== Segment start ==

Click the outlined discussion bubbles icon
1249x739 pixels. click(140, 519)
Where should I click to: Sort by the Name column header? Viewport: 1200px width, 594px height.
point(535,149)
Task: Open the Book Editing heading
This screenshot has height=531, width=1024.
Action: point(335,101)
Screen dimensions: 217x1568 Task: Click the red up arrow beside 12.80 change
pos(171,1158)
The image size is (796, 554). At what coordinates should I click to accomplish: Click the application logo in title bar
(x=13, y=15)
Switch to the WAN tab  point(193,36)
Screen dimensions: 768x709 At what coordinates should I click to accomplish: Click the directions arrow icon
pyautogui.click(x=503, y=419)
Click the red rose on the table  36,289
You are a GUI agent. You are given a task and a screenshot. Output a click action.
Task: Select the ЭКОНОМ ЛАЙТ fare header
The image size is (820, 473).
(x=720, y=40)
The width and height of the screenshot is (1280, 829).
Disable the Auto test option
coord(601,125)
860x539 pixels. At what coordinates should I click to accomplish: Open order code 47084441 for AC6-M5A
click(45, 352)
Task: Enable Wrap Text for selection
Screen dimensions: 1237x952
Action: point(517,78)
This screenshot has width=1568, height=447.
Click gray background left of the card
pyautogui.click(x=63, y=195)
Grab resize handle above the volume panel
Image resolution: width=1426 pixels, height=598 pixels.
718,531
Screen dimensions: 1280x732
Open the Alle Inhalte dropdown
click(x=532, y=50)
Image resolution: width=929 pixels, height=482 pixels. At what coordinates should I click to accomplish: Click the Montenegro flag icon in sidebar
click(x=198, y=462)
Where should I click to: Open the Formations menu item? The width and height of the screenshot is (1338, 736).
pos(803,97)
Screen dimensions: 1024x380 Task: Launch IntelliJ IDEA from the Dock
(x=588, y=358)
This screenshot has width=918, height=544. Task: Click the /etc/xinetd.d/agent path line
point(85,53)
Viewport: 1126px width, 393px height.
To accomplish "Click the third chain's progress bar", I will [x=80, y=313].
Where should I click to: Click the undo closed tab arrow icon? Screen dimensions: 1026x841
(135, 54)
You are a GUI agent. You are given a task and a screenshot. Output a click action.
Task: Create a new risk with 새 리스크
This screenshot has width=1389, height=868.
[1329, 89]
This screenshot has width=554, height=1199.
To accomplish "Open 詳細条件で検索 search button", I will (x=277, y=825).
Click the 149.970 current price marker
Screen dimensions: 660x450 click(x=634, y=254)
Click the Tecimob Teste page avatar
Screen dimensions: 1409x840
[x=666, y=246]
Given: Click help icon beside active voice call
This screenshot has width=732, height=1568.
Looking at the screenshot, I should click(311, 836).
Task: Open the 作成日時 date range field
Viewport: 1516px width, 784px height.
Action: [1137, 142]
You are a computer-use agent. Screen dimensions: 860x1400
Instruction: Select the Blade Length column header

== Segment end ==

Please repeat all the records above exactly as they appear.

Your solution:
Click the outlined discussion bubbles icon
1249x739 pixels. click(140, 519)
Where should I click to: Sort by the Name column header? Viewport: 1200px width, 594px height.
point(535,149)
Task: Open the Book Editing heading
This screenshot has height=531, width=1024.
Action: point(335,101)
Screen dimensions: 217x1568 Task: Click the red up arrow beside 12.80 change
pos(171,1158)
The image size is (796, 554). At what coordinates should I click to accomplish: Click the application logo in title bar
(x=13, y=15)
Switch to the WAN tab  point(193,36)
Screen dimensions: 768x709 At what coordinates should I click to accomplish: Click the directions arrow icon
pyautogui.click(x=503, y=419)
Click the red rose on the table  36,289
You are a GUI agent. You are given a task and a screenshot. Output a click action.
Task: Select the ЭКОНОМ ЛАЙТ fare header
The image size is (820, 473).
(x=720, y=40)
The width and height of the screenshot is (1280, 829).
Disable the Auto test option
coord(601,125)
860x539 pixels. At what coordinates should I click to accomplish: Open order code 47084441 for AC6-M5A
click(45, 352)
Task: Enable Wrap Text for selection
Screen dimensions: 1237x952
Action: point(517,78)
This screenshot has width=1568, height=447.
Click gray background left of the card
pyautogui.click(x=63, y=195)
Grab resize handle above the volume panel
Image resolution: width=1426 pixels, height=598 pixels.
718,531
Screen dimensions: 1280x732
Open the Alle Inhalte dropdown
click(x=532, y=50)
Image resolution: width=929 pixels, height=482 pixels. At what coordinates should I click to accomplish: Click the Montenegro flag icon in sidebar
click(x=198, y=462)
Where should I click to: Open the Formations menu item? The width and height of the screenshot is (1338, 736).
pos(803,97)
Screen dimensions: 1024x380 Task: Launch IntelliJ IDEA from the Dock
(x=588, y=358)
This screenshot has width=918, height=544. Task: Click the /etc/xinetd.d/agent path line
point(85,53)
Viewport: 1126px width, 393px height.
To accomplish "Click the third chain's progress bar", I will [x=80, y=313].
Where should I click to: Click the undo closed tab arrow icon? Screen dimensions: 1026x841
(135, 54)
You are a GUI agent. You are given a task and a screenshot. Output a click action.
Task: Create a new risk with 새 리스크
This screenshot has width=1389, height=868.
[1329, 89]
This screenshot has width=554, height=1199.
To accomplish "Open 詳細条件で検索 search button", I will (x=277, y=825).
Click the 149.970 current price marker
Screen dimensions: 660x450 click(x=634, y=254)
Click the Tecimob Teste page avatar
Screen dimensions: 1409x840
[x=666, y=246]
Given: Click help icon beside active voice call
This screenshot has width=732, height=1568.
Looking at the screenshot, I should click(311, 836).
Task: Open the 作成日時 date range field
Viewport: 1516px width, 784px height.
Action: [1137, 142]
You are a computer-use agent. Screen dimensions: 860x1400
Instruction: Select the Blade Length column header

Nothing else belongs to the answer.